Affiliates promoting certain regulated products face additional state-level licensing requirements. Insurance is the clearest example. Under the McCarran-Ferguson Act, insurance regulation is a state function, and anyone who solicits insurance products needs a producer license from each state where they do business.15National Insurance Producer Registry. Understanding the Insurance Licensing Process An affiliate who earns commissions by referring customers to an insurance company may be considered a solicitor under state law, triggering licensing requirements that vary from state to state.

International Privacy Rules and Cookie Consent

Affiliates who target audiences in the European Union must comply with the General Data Protection Regulation, regardless of where the affiliate is located. The GDPR applies to any entity that offers goods or services to people in the EU or monitors their behavior within the EU.16General Data Protection Regulation (GDPR). General Data Protection Regulation – Art 3 GDPR – Territorial Scope For affiliates, this means you need a lawful basis for processing personal data, which in most marketing contexts requires explicit, informed consent. Pre-checked boxes or “by continuing to browse you consent” banners do not qualify.

Affiliate tracking cookies and pixels are a particular pressure point under EU law. These technologies are generally classified as non-essential advertising cookies, which means you cannot set them on a visitor’s device until you have obtained valid consent.
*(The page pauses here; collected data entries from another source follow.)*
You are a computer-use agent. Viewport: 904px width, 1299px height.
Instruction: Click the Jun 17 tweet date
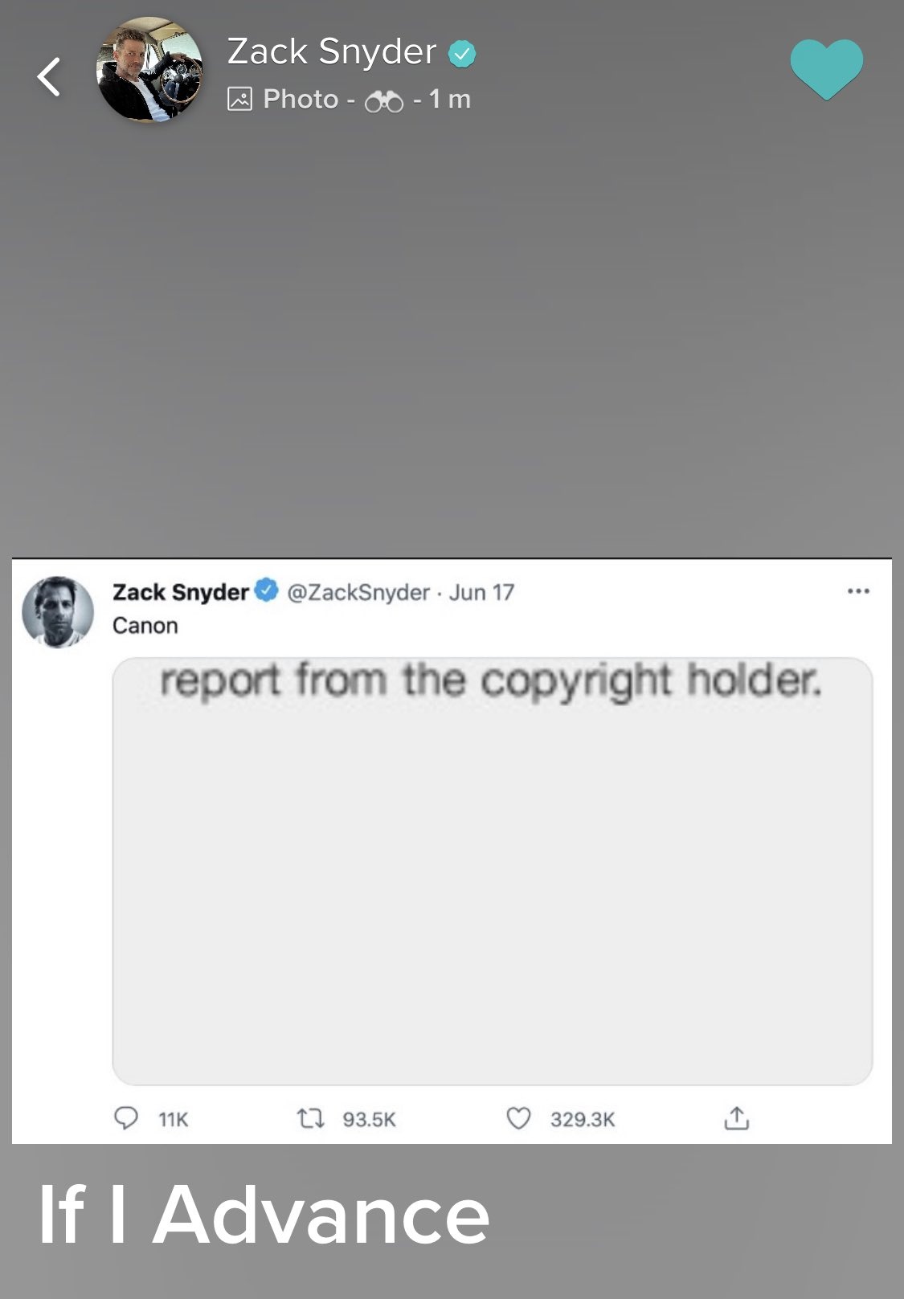point(481,592)
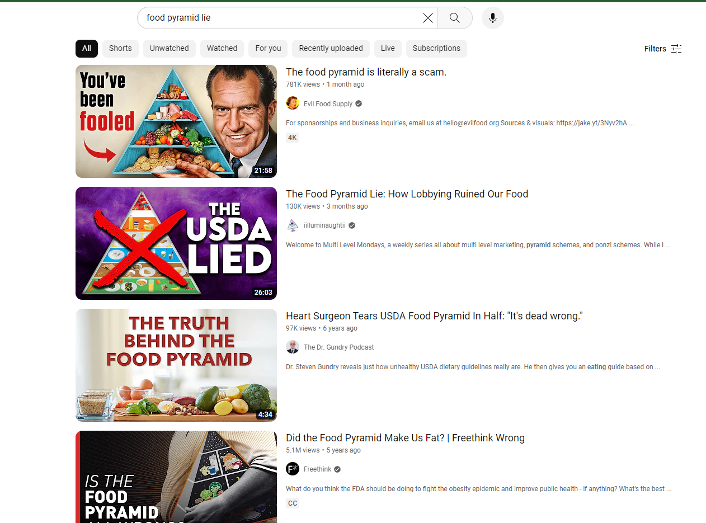Open "Did the Food Pyramid Make Us Fat?" title
Screen dimensions: 706x523
[x=405, y=438]
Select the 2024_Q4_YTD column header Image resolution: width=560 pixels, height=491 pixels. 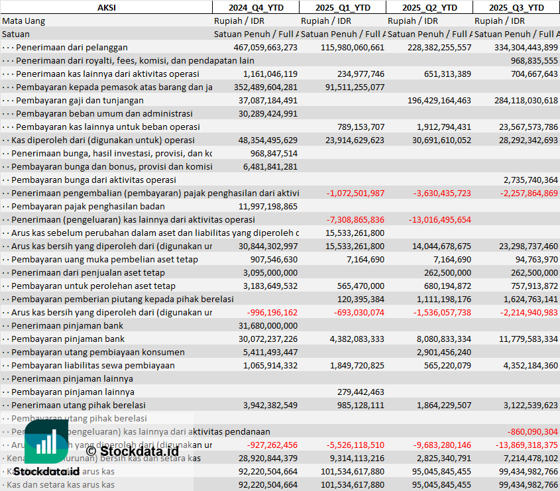[255, 7]
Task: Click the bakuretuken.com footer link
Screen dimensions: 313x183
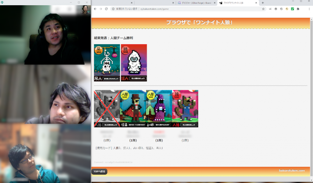Action: (292, 170)
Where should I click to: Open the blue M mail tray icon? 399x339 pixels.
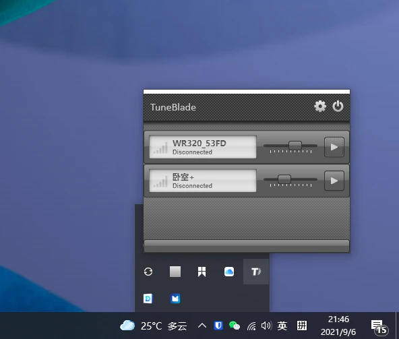coord(175,299)
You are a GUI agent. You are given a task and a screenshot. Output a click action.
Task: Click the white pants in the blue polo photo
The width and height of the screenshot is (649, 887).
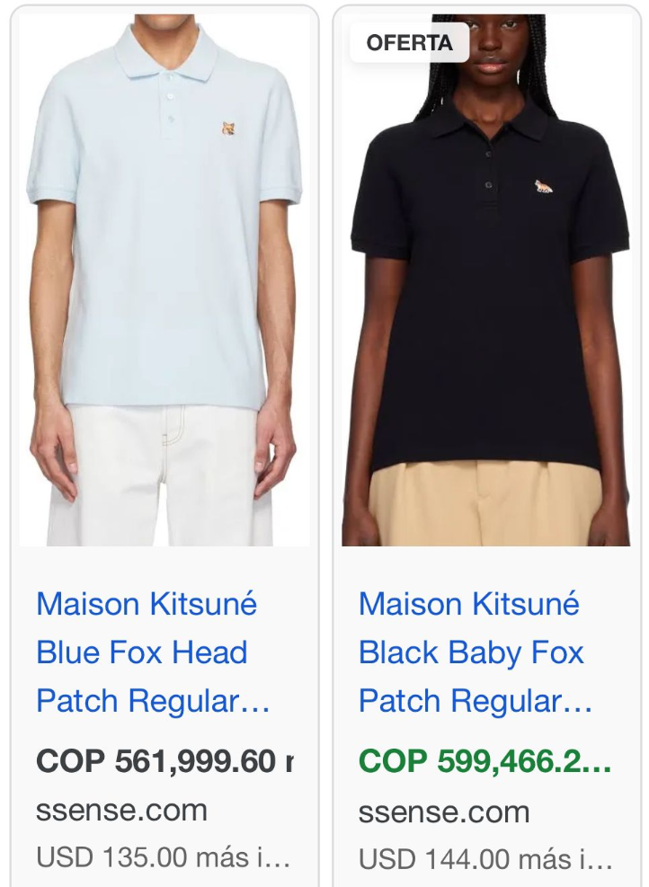tap(158, 475)
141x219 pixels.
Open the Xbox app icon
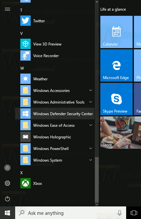[x=25, y=183]
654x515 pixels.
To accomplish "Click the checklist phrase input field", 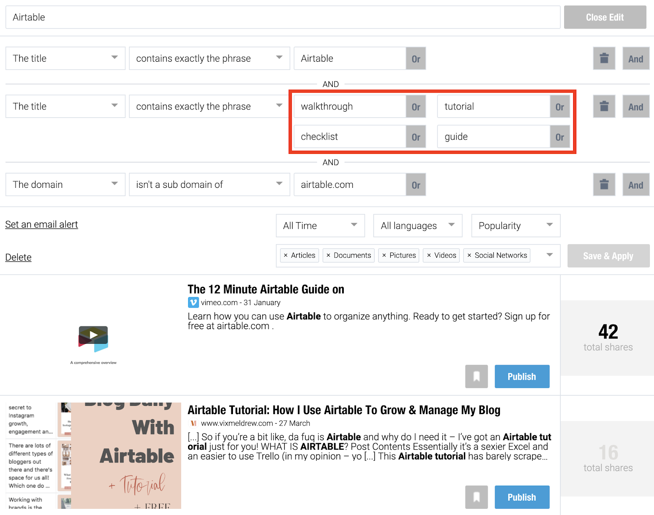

This creates a real business problem: if a visitor declines cookie consent, the affiliate tracking link may not function, and you will not receive credit for the referral. There is no workaround that satisfies both the law and the desire to track every click. Fines for GDPR violations can reach €20 million or 4% of annual global turnover, whichever is higher.17General Data Protection Regulation (GDPR). Fines and Penalties

Tax Reporting Obligations for Affiliate Income

Regulation does not stop at advertising rules. The IRS treats affiliate commissions as self-employment income, and both the affiliate and the company paying the commissions have reporting obligations. Any business that pays you $600 or more in affiliate commissions during the tax year must issue you a Form 1099-NEC.18Internal Revenue Service. Instructions for Forms 1099-MISC and 1099-NEC You owe income tax on that money regardless of whether you receive the form.
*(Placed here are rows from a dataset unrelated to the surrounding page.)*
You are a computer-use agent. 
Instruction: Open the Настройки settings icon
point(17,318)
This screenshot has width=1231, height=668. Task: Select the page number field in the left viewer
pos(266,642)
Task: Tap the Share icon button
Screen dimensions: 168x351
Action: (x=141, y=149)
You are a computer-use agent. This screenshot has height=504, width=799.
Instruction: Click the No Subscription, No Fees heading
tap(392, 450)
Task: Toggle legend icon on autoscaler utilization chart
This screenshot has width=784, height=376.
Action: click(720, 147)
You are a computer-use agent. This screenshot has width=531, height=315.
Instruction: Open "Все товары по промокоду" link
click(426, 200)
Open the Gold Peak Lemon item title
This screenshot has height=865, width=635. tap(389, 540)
You also owe self-employment tax if your net affiliate earnings exceed $400 in a year. The self-employment tax rate is 15.3%, covering both Social Security (12.4%) and Medicare (2.9%).19Internal Revenue Service. Self-Employment Tax (Social Security and Medicare Taxes) Many new affiliates are surprised by this because they think of commissions as side income rather than business income. The IRS does not see it that way. You report affiliate earnings on Schedule C and calculate self-employment tax on Schedule SE.
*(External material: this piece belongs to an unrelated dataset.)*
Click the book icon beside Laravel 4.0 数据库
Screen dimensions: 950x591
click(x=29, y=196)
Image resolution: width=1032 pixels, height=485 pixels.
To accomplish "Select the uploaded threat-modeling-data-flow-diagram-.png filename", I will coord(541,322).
When Brands Are Liable for Affiliate Conduct

A question that comes up constantly in affiliate marketing is whether the brand is on the hook when an affiliate breaks the rules. The answer, in the FTC’s view, is generally yes. The CAN-SPAM Act explicitly holds both the company whose product is promoted and the company that sends the email responsible for violations.7Federal Trade Commission. CAN-SPAM Act: A Compliance Guide for Business The FTC’s enforcement history extends this principle beyond email: courts have held affiliate networks liable for their publishers’ deceptive content even when the network did not create the misleading materials, particularly when the network approved the content or played an active role in the promotion.

This liability structure means brands and affiliate networks have strong incentives to monitor what their affiliates are doing. In practice, most reputable affiliate programs include compliance requirements in their terms of service and reserve the right to terminate affiliates who violate FTC guidelines. But contractual language alone does not insulate a brand from enforcement. If you run an affiliate program, the FTC expects you to take reasonable steps to ensure your affiliates are making truthful claims and disclosing their relationships properly. If you are an affiliate, understand that the brand can terminate you and claw back commissions for compliance failures, and that regulators may pursue you directly as well.